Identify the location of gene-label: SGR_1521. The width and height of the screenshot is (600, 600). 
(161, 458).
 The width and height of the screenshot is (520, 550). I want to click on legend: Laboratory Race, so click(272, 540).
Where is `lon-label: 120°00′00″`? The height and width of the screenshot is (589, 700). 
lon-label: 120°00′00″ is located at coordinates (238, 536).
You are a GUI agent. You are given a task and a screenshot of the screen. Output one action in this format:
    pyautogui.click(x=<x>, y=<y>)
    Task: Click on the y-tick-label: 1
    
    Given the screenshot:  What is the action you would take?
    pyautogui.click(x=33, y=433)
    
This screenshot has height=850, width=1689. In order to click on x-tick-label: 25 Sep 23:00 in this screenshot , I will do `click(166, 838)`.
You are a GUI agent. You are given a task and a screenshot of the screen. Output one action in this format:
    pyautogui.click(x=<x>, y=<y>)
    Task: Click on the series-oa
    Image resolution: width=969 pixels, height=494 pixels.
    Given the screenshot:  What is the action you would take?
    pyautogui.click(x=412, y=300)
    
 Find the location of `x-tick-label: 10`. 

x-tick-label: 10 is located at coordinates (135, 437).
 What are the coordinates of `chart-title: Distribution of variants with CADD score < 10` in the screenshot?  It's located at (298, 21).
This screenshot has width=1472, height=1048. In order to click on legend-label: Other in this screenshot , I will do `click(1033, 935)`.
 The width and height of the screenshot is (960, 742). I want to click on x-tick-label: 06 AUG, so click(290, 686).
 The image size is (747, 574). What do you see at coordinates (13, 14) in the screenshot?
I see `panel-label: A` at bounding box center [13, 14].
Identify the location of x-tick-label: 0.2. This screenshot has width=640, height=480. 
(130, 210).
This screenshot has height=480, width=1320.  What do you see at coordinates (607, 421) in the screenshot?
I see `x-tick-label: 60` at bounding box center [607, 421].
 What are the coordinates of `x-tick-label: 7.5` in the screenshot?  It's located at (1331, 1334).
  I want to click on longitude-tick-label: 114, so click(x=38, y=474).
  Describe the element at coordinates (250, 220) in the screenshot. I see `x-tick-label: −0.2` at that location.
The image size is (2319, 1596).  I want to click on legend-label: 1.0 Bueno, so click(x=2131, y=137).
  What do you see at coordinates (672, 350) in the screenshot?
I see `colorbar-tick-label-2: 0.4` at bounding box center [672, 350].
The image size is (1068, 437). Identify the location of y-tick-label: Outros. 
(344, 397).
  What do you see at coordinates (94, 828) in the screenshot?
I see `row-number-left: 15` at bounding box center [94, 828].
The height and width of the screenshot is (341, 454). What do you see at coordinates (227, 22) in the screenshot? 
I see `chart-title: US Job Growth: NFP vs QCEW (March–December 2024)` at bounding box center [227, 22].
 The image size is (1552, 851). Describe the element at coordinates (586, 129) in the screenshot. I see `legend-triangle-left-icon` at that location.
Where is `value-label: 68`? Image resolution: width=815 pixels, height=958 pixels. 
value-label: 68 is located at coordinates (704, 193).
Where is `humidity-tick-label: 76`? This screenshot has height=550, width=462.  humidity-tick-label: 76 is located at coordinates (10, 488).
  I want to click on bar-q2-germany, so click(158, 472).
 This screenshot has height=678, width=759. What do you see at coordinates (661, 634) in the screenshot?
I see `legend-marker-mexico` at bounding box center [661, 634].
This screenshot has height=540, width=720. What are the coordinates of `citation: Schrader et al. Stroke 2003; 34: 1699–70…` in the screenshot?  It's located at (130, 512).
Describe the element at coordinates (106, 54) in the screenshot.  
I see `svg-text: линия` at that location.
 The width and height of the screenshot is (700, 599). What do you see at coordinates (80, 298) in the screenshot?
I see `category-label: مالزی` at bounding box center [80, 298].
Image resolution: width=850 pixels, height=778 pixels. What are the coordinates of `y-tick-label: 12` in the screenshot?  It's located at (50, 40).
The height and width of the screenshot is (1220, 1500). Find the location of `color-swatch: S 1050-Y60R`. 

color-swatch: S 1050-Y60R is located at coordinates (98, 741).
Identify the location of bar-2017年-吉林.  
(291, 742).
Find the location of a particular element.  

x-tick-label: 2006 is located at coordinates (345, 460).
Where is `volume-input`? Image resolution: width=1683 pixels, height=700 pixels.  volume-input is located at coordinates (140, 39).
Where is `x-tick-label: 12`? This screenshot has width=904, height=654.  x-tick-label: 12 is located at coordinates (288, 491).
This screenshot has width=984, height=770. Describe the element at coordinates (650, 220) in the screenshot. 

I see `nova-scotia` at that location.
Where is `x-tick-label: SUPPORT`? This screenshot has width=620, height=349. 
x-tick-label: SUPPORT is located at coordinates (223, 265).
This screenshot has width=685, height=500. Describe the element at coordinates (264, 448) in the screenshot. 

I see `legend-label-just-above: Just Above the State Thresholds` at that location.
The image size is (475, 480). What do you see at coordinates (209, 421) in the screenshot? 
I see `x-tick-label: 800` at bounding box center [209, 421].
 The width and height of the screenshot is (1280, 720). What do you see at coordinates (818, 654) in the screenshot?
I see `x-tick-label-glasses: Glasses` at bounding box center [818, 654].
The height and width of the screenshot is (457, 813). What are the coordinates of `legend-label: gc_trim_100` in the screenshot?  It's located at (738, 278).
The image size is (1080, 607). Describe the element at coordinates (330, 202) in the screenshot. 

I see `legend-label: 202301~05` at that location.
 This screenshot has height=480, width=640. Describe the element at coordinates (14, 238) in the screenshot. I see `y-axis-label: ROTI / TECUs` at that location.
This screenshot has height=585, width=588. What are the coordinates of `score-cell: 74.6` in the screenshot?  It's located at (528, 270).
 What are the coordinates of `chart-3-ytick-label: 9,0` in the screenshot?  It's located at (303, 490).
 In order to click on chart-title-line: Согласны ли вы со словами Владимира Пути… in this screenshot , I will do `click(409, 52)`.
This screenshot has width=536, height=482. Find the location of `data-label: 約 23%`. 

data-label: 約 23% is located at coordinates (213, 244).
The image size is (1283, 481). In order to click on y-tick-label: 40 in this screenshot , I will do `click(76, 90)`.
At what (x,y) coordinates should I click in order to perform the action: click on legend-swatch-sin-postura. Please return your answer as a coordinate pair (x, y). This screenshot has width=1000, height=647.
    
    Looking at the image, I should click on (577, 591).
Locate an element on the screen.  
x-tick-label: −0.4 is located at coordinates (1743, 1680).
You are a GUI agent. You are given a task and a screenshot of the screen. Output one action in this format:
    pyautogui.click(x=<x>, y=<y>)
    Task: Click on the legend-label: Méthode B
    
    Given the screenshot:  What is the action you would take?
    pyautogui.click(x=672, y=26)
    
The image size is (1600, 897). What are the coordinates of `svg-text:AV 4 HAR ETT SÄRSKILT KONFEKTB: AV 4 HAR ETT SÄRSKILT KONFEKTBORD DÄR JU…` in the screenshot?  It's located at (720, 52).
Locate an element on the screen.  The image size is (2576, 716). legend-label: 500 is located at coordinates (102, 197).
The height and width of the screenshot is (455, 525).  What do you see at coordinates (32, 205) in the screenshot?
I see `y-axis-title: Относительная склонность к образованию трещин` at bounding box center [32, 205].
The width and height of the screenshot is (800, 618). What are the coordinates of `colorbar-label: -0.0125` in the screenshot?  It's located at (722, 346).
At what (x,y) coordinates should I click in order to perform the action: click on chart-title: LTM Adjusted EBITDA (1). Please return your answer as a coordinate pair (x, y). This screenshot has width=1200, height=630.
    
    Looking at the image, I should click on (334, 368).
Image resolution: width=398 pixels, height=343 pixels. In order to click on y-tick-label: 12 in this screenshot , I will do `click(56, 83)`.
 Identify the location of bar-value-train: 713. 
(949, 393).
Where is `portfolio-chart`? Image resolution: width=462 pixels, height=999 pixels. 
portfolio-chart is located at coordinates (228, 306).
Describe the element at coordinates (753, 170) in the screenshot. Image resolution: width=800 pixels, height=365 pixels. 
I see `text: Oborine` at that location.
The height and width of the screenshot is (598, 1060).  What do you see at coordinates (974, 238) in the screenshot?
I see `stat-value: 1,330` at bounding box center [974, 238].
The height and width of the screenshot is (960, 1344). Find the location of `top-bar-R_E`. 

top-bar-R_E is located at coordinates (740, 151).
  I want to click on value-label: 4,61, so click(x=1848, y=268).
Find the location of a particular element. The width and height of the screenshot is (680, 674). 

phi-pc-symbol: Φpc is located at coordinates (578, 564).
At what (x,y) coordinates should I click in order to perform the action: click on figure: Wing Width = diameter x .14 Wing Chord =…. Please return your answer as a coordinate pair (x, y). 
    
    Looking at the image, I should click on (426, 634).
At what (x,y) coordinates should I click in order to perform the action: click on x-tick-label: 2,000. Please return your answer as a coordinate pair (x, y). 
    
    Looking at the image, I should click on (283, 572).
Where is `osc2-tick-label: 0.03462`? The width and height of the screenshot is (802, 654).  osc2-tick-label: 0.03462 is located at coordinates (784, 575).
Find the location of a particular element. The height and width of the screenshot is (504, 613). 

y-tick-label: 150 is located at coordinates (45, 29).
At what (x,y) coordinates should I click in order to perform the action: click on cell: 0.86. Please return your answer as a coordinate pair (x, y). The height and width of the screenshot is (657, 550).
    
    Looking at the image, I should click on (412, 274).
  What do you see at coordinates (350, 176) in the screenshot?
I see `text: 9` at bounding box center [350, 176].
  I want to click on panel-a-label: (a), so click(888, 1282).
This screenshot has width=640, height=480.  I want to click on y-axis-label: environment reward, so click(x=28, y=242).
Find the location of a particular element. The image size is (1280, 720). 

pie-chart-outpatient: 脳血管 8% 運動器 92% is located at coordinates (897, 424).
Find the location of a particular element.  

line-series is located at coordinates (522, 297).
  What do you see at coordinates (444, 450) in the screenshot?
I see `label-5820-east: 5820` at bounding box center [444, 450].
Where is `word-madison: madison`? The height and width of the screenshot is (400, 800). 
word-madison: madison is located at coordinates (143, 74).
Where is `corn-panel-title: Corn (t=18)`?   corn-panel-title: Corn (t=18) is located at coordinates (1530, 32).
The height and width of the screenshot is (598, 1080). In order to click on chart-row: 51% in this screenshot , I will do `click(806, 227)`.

Problem to work on = Output the data above verbatim, from its first line up to and including the line that contains "lon-label: 120°00′00″ is".

Response area =
Identify the location of gene-label: SGR_1521. The width and height of the screenshot is (600, 600). 
(161, 458).
 The width and height of the screenshot is (520, 550). I want to click on legend: Laboratory Race, so click(272, 540).
Where is `lon-label: 120°00′00″`? The height and width of the screenshot is (589, 700). 
lon-label: 120°00′00″ is located at coordinates (238, 536).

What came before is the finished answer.